Цесаревич вскинулся и обратился к Белобородову:
— Прохор, как думаешь, Лешке нужны чьи-то извинения?
Воспитатель великого князя помотал головой.
— Не нужны, Саша. Лешке требуется обычное человеческое уважение и немного свободы. — Белобородов развел руками. — Таким уж сынка уродился. — Он повернулся к императору. — Государь, позволено ли мне будет предложить один вариант?
— Предлагай, — кивнул тот.
— Надо бы оставить Лешку в покое еще на денек-другой, продемонстрировав ему таким образом свое уважение и право на свободу. Мы же с Ваней в это время будем сынке потихоньку капать на мозги, взывая к его чувству долга. Там, глядишь, Лешка отойдет и…
Прохор замолчал и в ожидании уставился на императора, который долго не думал:
— Договорились, — ударил он ладонью по столу. — Князя Пожарского к промывке мозгов внуку необходимость привлечь есть?
Белобородов переглянулся с Кузьминым и отрицательно помотал головой.
— Пока нет, государь, но, если что, мы с Михаилом Николаевичем сами переговорим.
— Добро.
Тут на носу яхты появилась морячка, принесшая завтрак цесаревичу. Когда девушка удалилась, проводивший ее взглядом император продолжил разговор:
— Ванюша… — Он повернулся к колдуну с улыбкой, не сулящей ничего хорошего. — Расскажи-ка мне, дорогой, какой такой штурм дворца Гримальди вы с Лешкой и импортными принцами вчера чуть не осуществили? И про сегодняшние учения не забудь поведать. А то меня царственные братья и их наследники вечером в ресторане вопросами достали. Пришлось строить таинственное выражение лица и отмахиваться, мол, молодежь сама все увидит.
Александр хохотнул и вернулся к поглощению омлета, Прохор перевел ничего не понимающий взгляд с императора на колдуна, а тот притворно засмущался:
— Государь, да там эти принцы сами к царевичу полезли, видите ли, им скучно стало, а все русские молодые люди так или иначе развлекаются… Испанию еще приплели… Вот царевич меня и позвал…
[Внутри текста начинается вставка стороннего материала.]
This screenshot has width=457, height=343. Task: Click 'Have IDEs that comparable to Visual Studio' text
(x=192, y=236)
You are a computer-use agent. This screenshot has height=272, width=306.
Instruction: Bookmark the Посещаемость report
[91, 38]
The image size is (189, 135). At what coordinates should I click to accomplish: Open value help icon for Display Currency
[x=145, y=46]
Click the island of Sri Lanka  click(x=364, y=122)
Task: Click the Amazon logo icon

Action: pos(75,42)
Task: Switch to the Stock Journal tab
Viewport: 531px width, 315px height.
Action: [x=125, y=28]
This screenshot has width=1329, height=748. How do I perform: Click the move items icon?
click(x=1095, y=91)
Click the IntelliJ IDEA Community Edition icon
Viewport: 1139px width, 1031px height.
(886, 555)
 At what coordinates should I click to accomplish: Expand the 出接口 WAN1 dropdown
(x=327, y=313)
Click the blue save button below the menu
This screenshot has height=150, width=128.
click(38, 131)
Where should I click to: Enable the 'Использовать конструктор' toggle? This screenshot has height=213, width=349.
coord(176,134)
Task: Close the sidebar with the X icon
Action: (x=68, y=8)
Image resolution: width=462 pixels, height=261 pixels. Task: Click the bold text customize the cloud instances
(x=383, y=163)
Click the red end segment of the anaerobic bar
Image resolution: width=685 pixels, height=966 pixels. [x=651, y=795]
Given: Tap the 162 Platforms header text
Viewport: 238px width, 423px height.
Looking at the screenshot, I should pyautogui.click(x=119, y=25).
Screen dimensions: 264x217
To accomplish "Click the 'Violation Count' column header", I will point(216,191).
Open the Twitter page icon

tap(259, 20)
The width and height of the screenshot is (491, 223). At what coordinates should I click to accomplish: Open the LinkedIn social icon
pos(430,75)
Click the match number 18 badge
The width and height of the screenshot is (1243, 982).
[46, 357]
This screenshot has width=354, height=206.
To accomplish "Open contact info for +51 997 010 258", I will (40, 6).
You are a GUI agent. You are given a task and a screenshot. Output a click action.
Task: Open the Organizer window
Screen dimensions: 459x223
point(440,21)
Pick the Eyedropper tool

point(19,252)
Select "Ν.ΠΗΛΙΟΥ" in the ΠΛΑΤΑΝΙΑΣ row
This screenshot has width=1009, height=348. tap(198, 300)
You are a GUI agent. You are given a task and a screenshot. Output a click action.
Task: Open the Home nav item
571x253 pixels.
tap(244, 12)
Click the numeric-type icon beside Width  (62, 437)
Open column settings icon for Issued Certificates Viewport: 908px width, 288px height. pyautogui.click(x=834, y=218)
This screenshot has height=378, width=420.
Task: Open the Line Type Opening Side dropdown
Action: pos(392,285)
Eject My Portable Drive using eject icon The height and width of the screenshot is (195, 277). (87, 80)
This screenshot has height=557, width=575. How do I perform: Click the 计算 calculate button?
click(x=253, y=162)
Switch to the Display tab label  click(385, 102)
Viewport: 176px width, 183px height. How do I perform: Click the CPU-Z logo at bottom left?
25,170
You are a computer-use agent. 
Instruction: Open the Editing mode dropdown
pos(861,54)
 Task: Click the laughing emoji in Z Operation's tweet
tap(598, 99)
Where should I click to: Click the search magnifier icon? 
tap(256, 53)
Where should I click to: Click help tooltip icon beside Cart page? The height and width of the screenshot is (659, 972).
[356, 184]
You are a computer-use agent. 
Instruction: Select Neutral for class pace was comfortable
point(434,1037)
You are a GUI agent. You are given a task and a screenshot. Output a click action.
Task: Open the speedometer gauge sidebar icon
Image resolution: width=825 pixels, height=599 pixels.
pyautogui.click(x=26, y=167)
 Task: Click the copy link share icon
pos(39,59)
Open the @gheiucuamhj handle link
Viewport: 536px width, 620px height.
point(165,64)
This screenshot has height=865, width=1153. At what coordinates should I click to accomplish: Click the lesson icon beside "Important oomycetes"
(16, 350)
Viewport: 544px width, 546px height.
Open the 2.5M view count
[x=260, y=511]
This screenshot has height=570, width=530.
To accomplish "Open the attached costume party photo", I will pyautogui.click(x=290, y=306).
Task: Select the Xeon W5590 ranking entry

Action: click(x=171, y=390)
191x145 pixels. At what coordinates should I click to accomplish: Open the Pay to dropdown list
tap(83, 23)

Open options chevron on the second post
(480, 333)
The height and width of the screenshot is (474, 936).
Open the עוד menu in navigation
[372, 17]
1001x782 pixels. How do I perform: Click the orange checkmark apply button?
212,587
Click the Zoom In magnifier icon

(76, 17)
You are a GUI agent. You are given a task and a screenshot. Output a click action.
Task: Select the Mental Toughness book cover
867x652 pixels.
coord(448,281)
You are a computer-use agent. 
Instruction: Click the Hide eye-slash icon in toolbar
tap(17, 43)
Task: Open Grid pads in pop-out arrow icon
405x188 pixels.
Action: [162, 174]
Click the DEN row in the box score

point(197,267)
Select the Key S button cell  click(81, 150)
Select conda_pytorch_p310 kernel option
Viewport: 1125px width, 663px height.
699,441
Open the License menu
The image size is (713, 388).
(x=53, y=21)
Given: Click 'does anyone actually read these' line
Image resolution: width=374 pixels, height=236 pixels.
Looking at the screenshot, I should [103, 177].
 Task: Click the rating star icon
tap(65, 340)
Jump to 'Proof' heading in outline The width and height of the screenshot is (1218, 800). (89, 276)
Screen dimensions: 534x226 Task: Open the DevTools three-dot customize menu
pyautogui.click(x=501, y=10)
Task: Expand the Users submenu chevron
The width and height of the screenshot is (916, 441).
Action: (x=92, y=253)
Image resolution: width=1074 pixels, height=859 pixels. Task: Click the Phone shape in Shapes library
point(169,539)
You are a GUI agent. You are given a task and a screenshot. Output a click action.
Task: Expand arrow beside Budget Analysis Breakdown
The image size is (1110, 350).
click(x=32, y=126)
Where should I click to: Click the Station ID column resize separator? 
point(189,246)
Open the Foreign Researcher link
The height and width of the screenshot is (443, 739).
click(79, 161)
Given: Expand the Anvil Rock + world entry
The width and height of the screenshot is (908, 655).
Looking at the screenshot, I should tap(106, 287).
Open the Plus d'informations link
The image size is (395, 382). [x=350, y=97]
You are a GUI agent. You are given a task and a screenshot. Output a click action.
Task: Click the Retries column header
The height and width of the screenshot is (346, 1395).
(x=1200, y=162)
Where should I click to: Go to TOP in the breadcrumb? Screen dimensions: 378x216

Дальше Кузьмин в подробностях поведал о грандиозном во всех отношениях плане штурма дворца Гримальди, в лицах описал реакцию на план импортных принцев и с крайне довольным видом подвел итог:
— Скуки, государь, больше у малолеток не наблюдалось. Когда же царевич предложил принцам провести учения, эти ссыкуны благородных кровей дружно отказались.
Улыбавшийся император для порядка прикрикнул на колдуна:
— Но-но, Ванюша, без оскорблений! Не забывай, что все эти молодые люди — члены правящих родов, а Гогенцоллерны вообще наши родственники.
На что Кузьмин буркнул:
— И это не помешало Гогенцоллернам и Виндзорам заставить Савойских напасть на нас на Ибице, а Медичи так и вообще подослали в Москву убийцу.